Miraba por la ventana y lo veía venir, a eso de la una y media de la tarde, depositaba su paquete en las escalinatas del zaguán de Lelo Stábile, era un pasillo muy luminoso, razón por la que entornaba la puerta, permanecía pensativo, con sus manos entrelazadas y el busto erguido. Enfrente estaba mi casa. Me saludaba. Me entregaba el Clarín todos los días y a veces el Álbum del Tony. Nos despedíamos. Partía para el rancho, no había mujer que lo esperara, no le dolía la soledad. Usaba siempre el mismo atuendo sin ostentación.

A fin de mes, debía cobrar y pagar cuentas; confeccionaba de puño y letra las facturas a los abonados, su ortografía era impecable y excelente la caligrafía en letra cursiva, utilizaba lapiceras de madera con pluma cucharita y tinta negra. Colocaba su firma, primero la inicial de su nombre seguida del apellido en forma ascendente mostrando su sentido positivo. A esta altura se rendía un informe a si mismo, sobre los diario vendidos según los barrios. En el Centro La Nación, La Prensa y Clarín, fuera del mismo Democracia, Crítica y El Mundo. Y, pensaba que cuando la noticia se refería a un hecho desgraciado, a los lectores les encantaba leer los títulos de la primera página y mirar las fotografías del siniestro.

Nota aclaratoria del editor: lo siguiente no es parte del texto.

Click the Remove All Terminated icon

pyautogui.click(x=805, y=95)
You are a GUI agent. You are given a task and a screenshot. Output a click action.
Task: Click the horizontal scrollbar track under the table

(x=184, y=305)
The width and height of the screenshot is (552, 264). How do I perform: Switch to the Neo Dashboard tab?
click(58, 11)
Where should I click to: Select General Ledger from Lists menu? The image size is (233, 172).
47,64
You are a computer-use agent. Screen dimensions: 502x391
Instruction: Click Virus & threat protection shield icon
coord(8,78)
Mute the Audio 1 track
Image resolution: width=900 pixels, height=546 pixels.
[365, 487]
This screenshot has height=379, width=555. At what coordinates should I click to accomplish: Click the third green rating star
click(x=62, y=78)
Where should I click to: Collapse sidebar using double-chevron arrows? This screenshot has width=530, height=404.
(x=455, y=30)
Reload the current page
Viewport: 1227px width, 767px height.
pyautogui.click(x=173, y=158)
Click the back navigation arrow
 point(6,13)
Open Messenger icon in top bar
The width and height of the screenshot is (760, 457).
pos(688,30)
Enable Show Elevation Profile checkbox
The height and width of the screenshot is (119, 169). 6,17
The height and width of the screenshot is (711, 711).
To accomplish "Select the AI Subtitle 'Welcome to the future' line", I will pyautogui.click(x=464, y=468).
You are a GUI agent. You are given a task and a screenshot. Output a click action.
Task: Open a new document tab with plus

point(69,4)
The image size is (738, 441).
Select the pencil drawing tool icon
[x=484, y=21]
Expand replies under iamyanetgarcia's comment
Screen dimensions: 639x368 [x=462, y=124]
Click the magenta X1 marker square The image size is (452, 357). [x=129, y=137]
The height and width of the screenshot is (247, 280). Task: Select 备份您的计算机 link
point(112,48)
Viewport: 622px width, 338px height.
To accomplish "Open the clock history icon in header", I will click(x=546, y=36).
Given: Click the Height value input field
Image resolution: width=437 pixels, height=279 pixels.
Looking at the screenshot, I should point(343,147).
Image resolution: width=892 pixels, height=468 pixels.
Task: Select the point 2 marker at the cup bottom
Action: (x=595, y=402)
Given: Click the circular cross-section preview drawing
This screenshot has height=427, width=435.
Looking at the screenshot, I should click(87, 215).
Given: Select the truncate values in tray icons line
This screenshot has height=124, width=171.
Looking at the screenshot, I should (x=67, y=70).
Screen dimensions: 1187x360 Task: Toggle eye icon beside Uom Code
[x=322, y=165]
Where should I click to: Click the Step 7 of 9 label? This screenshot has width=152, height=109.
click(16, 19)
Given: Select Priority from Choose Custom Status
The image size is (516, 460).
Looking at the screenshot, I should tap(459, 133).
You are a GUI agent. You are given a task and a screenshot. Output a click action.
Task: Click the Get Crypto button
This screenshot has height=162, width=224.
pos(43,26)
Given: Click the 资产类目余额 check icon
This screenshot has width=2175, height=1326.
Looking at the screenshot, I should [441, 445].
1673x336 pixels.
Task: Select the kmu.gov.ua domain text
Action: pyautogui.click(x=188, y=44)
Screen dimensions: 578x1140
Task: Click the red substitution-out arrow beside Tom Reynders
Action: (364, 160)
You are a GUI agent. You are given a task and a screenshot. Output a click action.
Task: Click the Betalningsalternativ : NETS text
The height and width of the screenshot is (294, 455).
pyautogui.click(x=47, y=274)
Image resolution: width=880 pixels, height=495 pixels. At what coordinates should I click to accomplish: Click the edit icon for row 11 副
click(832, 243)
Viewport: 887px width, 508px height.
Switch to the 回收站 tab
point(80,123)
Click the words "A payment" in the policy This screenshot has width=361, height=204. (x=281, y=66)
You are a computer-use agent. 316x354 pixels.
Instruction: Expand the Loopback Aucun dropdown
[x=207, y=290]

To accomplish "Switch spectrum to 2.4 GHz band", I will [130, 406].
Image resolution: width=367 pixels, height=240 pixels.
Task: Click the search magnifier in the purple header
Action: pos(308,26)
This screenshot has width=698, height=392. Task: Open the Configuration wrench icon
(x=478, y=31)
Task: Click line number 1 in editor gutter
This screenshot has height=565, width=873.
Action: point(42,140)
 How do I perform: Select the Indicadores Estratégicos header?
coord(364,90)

Me había acostumbrado. Cada viernes me asomaba a la puerta de mi casa a esperar a Martín, momento en que recibía mi historieta preferida. Estas nos ofrecían un mundo inocente de sensaciones, por instantes nos acercaban a los hechos y nos convertíamos en personajes. Desarrollaban nuestra imaginación y despertaban nuestra capacidad de asombro.

Podemos recordar a Martín cada mañana, cada tarde y cada noche cumpliendo con el horario; cómo lo lograba es todo un misterio. Sus francos fueron el Día del Canillita, del Trabajador y para las fiestas de fin de año.

Como nadie conocía los gustos de la gente. Es más, para las distintas edades tenía sus ofertas. Para los adultos “Que Tío” y “Rico Tipo” de carácter picaresco. “Ahora” y “Primera Plana” de información general, social y política. Semanalmente “Patoruzu “ de humor y para las damas “Tía Vicenta”, “Para Ti”, “Vosotras”, “Chabela”. Para despertar los corazones juveniles repartía fotonovelas. Para los niños y jóvenes según a sus edades ofrecía el Rayo Rojo, Misterix, El Tony, Fantasías, Pato Donald, Sargento Kid y Paturuzito.

A medida que hablaba nos dábamos cuenta que tenía claro el sentido de la vida, defendió y protegió a su manera la naturaleza. Sufrió mucho por las impertinencias de los niños del barrio, éstos jugaban alborozados con ramas repletas de hojas para voltear mariposas y luciérnagas, que luego guardaban en un frasco. En las noches de verano, después de cenar se dedicaban a patear los sapos que salían a comer insectos. Ante esa manifiesta agresividad detenía el paso, los regañaba, entonces echaban a correr.

Expresaba verdades que nadie negaba. Le agradaba hablar del tiempo, de la naturaleza, lo mismo que su padre. Recorrió las calles del pueblo por más de cuarenta años. Se integró al terruño. Se convirtió sin exagerar en un pedazo de identidad suipachense. Fue una figura popular.

Un profundo dolor en una de sus extremidades inferiores lo recluyó en el Hogar de Ancianos. Tiempo después sufrió una intervención quirúrgica de la malformación que le aquejaba. La enfermedad fue empeorando, vino la amputación de los dedos de un pié, los que fuimos sus amigos nos preocupamos.

Una tarde de agosto del año 1989 moría con los auxilios de la religión católica, se nos fue despacio, como buscando quizás esos misterios aún no develados del Universo que tanto lo atraían. Sus restos fueron enterrados en el cementerio de Suipacha, son visitados por parientes y amigos.

En pocas palabras:

Martín Orellano apodado el “Negro,” fue un credo vivo y luminoso que ofrece una dirección a seguir. ¡Ojalá que sea así!